Prisoner recidivism is a serious issue carrying significant societal cost. Nationwide, more than 10,000 prisoners are released each week from state and federal prisons, totaling more than 650,000 prisoners released each year. Statistics show that two-thirds of released prisoners are rearrested within three years of release. In California, which has the nation’s second highest recidivism rate, nearly three-fourths of released inmates are rearrested within twelve months of release. A 2011 study estimated that reducing recidivism by just ten percent would save the state of California $233 million in its first year. Total projected first year savings for all 41 states included in the study reached $635 million. (State of Recidivism: The Revolving Door of America’s Prisons. Pew Charitable Trust, 2011).
Prisoner reentry programs are critical in helping released inmates obtain the base of support needed to productively integrate back into society. Case management and care coordination are necessary components in ensuring program success, thereby reducing the recidivism rate and overall system cost. Programs that use a continuity of care approach provide intensive case management while the prisoner is incarcerated. They refer him or her to outside service providers prior to release and continue to offer case management and other community services post-release. One meta-study evaluated programs offering a continuity of care approach for behavioral health. In each of the four cases reviewed, a significant reduction in recidivism amongst participants was shown. (Offender Reentry: Correctional Statistics, Reintegration into the Community, and Recidivism. Congressional Research Service, RL34287, 2015.)
Reentry case management and care coordination presents unique challenges due to a complex mix of immediate and long-term needs such as stable housing, food security, employment and skills training, family dynamics, addiction recovery, and physical and behavioral health. The complexity of managing multiple needs across such a large scope of programs and providers demands the utilization of a flexible and robust care coordination, monitoring and reporting platform.
The ClientTrack system for Prisoner Reentry is such a platform.
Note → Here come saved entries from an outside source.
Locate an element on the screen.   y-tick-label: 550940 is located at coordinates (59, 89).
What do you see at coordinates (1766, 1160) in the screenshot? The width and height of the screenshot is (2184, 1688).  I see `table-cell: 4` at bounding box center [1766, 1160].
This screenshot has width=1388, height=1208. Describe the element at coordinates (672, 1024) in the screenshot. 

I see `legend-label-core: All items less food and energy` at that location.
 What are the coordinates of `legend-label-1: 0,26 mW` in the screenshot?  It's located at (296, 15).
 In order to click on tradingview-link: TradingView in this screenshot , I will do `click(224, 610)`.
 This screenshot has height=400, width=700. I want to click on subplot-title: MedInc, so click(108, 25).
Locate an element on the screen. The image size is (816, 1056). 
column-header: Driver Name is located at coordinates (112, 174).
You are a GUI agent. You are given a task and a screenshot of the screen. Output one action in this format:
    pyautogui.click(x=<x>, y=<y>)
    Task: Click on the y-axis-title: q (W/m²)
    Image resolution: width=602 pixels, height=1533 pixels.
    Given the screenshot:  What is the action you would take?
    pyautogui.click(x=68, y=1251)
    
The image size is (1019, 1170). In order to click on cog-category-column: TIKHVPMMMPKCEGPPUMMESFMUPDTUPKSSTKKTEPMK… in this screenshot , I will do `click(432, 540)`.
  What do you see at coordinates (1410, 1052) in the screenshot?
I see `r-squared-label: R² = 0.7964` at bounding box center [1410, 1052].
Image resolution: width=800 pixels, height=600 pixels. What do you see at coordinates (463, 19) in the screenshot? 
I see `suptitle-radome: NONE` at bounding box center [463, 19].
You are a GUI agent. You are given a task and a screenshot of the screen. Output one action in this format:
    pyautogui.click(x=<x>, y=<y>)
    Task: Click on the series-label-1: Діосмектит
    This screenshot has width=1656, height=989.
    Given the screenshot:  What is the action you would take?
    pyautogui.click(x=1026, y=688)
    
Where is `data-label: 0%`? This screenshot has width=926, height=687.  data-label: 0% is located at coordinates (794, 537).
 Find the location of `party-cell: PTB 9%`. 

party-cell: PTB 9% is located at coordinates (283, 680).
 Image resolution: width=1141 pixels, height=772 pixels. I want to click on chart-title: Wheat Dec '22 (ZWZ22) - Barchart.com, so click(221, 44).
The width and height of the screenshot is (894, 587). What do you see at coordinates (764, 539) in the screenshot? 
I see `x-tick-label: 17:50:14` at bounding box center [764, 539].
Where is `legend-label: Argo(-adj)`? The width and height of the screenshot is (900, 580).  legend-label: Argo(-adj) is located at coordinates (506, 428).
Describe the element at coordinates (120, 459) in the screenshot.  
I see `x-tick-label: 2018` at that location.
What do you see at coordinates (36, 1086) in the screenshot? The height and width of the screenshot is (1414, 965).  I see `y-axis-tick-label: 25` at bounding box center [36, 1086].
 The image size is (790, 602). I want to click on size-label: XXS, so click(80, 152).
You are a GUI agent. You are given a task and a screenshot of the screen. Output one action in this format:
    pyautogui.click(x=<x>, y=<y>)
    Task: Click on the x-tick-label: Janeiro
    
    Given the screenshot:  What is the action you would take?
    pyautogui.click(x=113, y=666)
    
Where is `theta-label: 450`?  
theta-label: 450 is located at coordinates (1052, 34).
With purpose-built tools case managers and care coordinators need to manage these difficult and complex cases, ClientTrack helps care coordinators:
- Use standardized assessment tools to evaluate needs and determine risks
- Monitor participation in mandated and recommended program offerings
- Generate a customized transition program unique to each individual based on results from assessments
- Track legal requirements of the offender’s release, criminogenic and stability factors such as employment, housing, income, goals, and barriers
- Introduce interventions as responses to specific actions (loss of employment, family conflict, recurrence of addictive behaviors, term violations, etc.)
- Conduct a strengths and skills inventory
- Identify offender’s triggers and introduce mitigation strategies
- Generate an automatic match of offender’s needs with available resources and programs
The ClientTrack platform for Prisoner Reentry enables an extended, team-based approach to offender reentry, with collaborative tools that facilitate communication across programs and providers. An offender may be working with a nurse case manager for medical screening and treatment of infectious diseases, a behavioral health counselor for assistance with risky behaviors and mental health concerns, and a community-based case manager working to improve housing, employment opportunities, skills training, and the offender’s family situation. By working across a shared case management platform, providers can collaborate together on approaches to assist the client in reaching desirable goals across all program disciplines.